Work instruction
The lines to copy are those with "button" in them. Pull each one from the entries below.

Information supplied Start Marker

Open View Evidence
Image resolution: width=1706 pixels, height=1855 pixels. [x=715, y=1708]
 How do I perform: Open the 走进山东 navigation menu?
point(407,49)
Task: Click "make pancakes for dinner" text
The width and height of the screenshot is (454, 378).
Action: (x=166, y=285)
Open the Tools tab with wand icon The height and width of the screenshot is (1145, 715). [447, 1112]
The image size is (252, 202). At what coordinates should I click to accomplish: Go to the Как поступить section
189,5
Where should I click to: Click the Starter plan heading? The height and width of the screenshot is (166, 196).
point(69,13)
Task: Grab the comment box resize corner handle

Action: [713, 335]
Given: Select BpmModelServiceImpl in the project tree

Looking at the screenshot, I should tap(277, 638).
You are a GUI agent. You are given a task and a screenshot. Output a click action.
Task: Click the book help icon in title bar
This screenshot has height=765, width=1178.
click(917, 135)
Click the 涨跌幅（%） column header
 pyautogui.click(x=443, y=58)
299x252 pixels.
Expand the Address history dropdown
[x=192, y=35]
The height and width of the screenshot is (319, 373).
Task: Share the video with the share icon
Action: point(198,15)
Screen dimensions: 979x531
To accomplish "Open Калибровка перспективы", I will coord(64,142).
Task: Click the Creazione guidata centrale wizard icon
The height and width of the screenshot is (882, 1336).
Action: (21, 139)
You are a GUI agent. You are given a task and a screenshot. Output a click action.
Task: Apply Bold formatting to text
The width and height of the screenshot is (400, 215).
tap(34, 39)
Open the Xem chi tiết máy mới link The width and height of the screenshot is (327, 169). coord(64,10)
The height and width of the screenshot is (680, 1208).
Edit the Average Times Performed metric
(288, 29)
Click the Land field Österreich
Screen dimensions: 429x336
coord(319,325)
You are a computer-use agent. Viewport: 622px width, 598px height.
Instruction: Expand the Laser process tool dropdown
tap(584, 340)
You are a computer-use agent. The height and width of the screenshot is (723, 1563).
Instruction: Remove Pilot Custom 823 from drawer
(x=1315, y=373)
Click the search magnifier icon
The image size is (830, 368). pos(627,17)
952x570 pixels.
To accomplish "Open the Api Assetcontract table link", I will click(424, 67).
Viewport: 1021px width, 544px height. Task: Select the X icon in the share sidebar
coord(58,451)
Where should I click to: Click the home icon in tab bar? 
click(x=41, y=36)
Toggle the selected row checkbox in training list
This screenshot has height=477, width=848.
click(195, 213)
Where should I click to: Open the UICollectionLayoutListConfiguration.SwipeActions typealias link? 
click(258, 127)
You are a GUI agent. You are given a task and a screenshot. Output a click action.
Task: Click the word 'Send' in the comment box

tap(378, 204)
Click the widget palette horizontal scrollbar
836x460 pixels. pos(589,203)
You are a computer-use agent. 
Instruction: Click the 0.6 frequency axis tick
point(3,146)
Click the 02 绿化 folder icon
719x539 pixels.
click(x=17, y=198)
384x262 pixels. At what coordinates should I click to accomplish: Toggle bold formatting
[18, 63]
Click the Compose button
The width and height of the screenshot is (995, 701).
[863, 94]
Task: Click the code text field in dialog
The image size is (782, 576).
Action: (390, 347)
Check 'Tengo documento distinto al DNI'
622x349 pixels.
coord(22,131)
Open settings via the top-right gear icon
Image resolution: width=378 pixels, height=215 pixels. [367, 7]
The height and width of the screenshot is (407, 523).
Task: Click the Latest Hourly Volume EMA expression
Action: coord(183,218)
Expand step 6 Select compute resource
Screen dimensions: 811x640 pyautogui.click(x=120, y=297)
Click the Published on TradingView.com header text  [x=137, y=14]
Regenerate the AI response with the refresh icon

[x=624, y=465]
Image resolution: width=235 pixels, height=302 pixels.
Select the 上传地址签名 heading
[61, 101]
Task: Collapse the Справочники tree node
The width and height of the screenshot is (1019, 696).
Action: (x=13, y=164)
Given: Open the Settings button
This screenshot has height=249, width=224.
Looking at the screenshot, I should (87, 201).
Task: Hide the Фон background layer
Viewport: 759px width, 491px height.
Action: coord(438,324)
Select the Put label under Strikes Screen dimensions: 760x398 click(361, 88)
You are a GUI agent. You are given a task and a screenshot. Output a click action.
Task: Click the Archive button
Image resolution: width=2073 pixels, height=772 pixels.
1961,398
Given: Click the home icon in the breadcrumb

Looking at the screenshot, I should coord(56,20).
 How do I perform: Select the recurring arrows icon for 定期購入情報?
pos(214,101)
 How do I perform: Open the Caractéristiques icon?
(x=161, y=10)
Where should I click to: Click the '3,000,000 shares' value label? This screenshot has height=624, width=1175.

Information supplied End Marker

Answer to this exercise
Click the Compose button
Given: Open the Settings button
Task: Click the Archive button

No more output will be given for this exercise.